* [Source data]

☆ ☆ ☆ ☆ ☆ ☆ ☆

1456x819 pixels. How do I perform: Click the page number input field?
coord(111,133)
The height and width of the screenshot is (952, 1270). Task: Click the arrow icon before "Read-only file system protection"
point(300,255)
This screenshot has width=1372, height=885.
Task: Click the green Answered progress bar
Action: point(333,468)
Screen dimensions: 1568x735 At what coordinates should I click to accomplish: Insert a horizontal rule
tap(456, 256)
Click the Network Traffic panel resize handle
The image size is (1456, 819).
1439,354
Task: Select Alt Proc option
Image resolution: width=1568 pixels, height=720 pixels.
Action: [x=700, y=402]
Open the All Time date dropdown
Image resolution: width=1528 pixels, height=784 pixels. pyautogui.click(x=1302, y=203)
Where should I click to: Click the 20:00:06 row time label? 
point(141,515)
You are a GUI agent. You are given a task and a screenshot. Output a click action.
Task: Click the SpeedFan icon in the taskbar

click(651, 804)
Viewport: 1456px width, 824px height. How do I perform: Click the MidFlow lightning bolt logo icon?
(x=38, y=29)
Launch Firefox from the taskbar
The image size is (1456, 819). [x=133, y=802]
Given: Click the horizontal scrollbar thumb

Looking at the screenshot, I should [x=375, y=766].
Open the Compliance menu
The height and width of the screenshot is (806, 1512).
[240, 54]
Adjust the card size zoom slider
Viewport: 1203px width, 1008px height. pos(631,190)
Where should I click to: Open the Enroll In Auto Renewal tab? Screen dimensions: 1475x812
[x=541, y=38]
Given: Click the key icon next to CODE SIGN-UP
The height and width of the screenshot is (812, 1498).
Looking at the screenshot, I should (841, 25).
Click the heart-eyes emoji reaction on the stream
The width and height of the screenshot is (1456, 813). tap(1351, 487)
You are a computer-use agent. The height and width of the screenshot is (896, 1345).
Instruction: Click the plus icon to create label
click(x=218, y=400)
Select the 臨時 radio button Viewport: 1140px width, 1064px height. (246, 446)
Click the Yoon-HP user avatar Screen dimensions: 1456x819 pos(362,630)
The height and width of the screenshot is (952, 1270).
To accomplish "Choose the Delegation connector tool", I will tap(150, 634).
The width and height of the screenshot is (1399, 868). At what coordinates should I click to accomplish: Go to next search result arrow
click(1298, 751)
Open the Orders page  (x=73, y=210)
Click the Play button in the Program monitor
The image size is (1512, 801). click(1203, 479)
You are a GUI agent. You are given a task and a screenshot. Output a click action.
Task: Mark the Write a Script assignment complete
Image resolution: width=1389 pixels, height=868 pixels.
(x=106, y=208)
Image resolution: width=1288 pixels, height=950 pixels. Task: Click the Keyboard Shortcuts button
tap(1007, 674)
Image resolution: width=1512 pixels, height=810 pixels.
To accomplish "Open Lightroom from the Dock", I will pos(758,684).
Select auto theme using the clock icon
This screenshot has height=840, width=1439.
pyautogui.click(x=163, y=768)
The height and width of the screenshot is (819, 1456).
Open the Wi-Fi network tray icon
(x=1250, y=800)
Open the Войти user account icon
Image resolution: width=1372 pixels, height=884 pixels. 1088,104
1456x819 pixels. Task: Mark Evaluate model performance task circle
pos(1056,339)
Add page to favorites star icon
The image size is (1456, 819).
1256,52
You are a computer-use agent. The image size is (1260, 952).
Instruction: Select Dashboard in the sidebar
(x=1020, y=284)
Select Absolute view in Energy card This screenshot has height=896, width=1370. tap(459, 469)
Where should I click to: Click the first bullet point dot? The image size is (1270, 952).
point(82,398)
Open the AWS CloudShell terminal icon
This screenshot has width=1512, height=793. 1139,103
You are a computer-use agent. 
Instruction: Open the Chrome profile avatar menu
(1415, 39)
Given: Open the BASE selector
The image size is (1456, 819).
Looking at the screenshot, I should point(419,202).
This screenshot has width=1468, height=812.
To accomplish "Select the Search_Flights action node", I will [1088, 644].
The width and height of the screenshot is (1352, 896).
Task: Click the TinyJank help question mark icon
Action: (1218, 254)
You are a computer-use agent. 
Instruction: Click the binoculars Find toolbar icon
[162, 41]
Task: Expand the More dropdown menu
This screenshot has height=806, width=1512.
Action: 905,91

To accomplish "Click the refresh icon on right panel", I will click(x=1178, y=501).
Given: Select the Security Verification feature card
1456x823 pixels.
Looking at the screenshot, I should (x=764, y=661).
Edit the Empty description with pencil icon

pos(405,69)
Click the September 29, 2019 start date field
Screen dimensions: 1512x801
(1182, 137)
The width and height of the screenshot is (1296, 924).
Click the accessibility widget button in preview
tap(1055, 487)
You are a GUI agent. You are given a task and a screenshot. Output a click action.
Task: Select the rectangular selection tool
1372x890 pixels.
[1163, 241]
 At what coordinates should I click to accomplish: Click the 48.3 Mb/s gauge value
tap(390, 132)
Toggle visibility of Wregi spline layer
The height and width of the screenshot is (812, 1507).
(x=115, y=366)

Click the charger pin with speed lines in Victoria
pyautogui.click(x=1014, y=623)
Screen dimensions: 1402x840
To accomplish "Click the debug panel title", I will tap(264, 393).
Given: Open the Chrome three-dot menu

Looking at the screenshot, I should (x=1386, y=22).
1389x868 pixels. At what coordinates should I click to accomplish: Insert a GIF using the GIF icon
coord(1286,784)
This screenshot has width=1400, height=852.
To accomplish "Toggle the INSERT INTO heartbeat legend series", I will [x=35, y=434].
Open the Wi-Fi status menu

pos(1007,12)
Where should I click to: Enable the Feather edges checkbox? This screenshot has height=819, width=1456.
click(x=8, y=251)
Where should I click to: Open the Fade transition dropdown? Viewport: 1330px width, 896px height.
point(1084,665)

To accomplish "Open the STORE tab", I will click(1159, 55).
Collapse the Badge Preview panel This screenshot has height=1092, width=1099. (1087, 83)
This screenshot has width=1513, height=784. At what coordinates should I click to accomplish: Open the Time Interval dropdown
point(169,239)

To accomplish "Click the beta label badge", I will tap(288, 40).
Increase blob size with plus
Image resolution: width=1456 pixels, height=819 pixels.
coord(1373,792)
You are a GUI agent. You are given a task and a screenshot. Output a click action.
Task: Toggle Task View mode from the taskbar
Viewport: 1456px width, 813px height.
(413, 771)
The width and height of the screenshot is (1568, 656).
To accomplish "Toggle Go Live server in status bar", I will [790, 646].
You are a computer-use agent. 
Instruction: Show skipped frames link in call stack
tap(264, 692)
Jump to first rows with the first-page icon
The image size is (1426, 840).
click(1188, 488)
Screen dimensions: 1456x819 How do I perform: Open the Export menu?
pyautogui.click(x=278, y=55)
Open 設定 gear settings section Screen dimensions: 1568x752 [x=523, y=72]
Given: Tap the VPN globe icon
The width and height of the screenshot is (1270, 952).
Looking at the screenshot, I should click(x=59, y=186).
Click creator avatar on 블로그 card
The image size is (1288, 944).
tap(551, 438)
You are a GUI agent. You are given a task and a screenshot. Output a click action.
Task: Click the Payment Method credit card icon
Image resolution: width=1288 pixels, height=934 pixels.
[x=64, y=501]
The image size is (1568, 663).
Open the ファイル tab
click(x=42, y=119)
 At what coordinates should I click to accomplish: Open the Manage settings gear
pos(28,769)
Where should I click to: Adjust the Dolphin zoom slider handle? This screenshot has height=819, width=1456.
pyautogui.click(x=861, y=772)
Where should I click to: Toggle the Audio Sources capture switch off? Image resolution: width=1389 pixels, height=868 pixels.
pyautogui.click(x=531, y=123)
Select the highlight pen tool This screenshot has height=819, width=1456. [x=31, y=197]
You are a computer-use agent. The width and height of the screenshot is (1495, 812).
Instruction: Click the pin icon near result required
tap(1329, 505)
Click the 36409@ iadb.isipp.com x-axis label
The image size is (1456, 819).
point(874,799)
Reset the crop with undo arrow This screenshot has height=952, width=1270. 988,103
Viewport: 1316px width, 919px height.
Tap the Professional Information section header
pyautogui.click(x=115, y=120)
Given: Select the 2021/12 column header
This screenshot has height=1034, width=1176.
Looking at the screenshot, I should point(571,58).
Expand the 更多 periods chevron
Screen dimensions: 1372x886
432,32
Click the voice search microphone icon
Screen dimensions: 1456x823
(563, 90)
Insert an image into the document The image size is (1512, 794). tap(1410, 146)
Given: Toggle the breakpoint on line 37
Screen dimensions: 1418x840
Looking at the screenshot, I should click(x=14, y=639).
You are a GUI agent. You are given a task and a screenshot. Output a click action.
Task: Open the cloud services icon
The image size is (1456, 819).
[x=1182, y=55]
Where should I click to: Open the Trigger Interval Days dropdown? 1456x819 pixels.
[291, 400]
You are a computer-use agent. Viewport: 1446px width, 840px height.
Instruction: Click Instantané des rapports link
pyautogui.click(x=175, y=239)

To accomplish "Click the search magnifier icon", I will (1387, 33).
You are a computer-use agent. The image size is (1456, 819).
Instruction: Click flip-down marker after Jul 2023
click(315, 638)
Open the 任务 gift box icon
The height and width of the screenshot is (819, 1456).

☆ ☆ ☆ ☆ ☆ ☆ ☆

The reply is a bare number, the count of lines in these entries that hold the word "panel".

4